We make cores for components intended for the motorcycle industry and final customers, that’s to say the main field brands that absolutely need to launch on the market highly performing motors and therefore ask the best to the foundry, in order to pursue that policy. A core making firm like ours is therefore strictly involved in all this process and therefore entrusted with great responsibility.

What do you instead offer to your customers in terms of technical support?
We really take care of the whole product course starting from the quotation, following the project development step by step and reaching its accomplishment, that’s to say the implementation in the foundry, adjusting the shot sampling by sampling, in order to attain finally the finalization of the optimal process. We are partner of the foundry in all respects, from the first line of the initial design to the finished product: we really provide our customer with wide-ranging support. The core, actually, is the starting link of a chain that is not allowed having any defect and then we can easily guess its value. A core failure strongly affects, in fact, the final casting, also in economic terms.

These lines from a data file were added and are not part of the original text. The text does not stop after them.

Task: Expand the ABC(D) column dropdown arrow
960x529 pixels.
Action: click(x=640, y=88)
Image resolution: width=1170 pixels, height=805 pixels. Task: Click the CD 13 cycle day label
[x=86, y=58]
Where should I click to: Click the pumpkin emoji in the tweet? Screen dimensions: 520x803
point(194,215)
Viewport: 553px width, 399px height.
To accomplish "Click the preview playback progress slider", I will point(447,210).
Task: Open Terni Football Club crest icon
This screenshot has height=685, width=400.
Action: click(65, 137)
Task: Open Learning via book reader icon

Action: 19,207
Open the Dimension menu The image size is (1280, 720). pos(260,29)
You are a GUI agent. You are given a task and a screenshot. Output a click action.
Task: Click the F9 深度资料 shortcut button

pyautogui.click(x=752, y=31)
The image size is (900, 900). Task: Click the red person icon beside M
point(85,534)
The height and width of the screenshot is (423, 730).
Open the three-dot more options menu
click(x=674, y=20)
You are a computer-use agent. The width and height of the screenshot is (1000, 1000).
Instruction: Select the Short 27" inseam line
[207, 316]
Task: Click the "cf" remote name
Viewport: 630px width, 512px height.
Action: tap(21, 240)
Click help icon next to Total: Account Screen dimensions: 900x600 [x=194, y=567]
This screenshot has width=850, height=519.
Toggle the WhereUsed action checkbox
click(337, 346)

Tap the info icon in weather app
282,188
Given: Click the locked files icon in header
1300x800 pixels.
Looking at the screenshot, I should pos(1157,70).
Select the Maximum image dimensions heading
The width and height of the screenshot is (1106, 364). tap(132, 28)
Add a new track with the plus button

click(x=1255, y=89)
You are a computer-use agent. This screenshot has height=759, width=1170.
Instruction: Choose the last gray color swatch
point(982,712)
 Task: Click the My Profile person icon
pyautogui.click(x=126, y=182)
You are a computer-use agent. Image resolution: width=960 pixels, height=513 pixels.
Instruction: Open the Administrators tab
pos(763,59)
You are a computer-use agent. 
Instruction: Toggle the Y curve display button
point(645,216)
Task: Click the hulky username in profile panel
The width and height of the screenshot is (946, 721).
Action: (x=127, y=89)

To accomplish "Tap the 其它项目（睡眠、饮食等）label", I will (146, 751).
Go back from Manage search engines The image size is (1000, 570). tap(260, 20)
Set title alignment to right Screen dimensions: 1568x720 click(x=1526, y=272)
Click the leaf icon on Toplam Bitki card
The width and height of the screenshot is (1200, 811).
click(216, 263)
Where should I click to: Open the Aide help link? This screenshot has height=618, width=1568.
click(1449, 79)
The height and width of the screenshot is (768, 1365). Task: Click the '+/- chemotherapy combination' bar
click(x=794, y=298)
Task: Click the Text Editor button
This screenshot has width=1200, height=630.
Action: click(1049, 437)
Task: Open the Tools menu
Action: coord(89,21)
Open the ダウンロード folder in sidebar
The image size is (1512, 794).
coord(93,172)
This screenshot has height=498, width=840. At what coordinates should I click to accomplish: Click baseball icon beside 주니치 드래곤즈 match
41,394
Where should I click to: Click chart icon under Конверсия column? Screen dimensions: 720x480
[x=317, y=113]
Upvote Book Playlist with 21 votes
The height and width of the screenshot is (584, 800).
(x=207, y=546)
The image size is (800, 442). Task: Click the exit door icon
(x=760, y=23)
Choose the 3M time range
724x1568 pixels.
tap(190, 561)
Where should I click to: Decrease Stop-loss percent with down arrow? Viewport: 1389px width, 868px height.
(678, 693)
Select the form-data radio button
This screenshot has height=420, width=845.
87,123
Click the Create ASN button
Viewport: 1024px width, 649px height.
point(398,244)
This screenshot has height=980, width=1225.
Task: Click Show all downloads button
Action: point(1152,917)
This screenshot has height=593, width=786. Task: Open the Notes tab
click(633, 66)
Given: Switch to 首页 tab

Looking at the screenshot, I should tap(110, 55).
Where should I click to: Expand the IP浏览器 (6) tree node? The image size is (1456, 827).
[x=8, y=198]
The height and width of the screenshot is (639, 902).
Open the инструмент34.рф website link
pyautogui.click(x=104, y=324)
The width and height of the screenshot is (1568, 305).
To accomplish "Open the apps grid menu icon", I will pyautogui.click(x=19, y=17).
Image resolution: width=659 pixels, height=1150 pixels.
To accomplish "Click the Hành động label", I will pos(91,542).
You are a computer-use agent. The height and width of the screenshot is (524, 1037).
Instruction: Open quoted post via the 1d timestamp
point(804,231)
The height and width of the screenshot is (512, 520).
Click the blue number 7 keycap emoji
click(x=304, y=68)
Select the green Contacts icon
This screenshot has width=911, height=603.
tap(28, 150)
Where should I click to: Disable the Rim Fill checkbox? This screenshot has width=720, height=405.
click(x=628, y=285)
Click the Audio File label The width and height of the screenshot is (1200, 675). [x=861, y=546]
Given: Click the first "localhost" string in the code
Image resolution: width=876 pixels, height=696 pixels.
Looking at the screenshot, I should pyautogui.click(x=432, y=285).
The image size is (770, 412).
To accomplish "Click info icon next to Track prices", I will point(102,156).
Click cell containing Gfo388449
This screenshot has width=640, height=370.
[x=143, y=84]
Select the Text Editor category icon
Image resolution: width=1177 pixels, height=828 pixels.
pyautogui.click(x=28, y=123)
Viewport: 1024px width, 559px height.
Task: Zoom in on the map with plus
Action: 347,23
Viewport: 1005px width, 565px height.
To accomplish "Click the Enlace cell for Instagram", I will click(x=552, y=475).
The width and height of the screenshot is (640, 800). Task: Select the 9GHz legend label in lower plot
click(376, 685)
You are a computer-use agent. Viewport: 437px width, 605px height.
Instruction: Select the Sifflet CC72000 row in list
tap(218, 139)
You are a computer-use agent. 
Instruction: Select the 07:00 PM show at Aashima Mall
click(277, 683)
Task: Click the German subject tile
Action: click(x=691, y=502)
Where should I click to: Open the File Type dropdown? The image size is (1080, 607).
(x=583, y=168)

What typologies and what sizes of cores can you make?
Animpres makes its cores exclusively through the shell-moulding process. It was a choice pondered in time and dictated by the personal belief, deriving from the experience that I have gained in the sector, that core makers stand out in their production when they focus on a single process type. Those that, on the contrary, use and mix different processes often do not succeed in doing well either one. Specialized then in shell-moulding, we can rely on machines of all types and all sizes: the variety of machines installed in our company allows us to mount core boxes with sizes reaching 1000 x 950 millimetres. All this, clearly, conforms to the question of the strong specialization, really permitting to offer the best to customers.

In 2006 you set up also a twin structure. Can you explain us what it represents precisely?
In 2006 we established another core making firm. It is Euroshell, which is managed by one of my sons and is part of the same property. This branch was born as support to the activity of Animpres, which alone could not satisfy all the requirements of our customer anymore, also because location and structures did not permit further enlargements. Headquartered at just 1.5 kilometres from our site, and then in its turn very close to the reference foundry, it allows us a practical management of both structures and it grants our usual reliability to the customer. Euroshell exclusively produces cores, working both for us and directly for our customer, while heart and brain of the activity still remain at Animpres, which develops projects, samples and perfects them and, obviously, manufactures cores of all types and sizes according to its original specialization.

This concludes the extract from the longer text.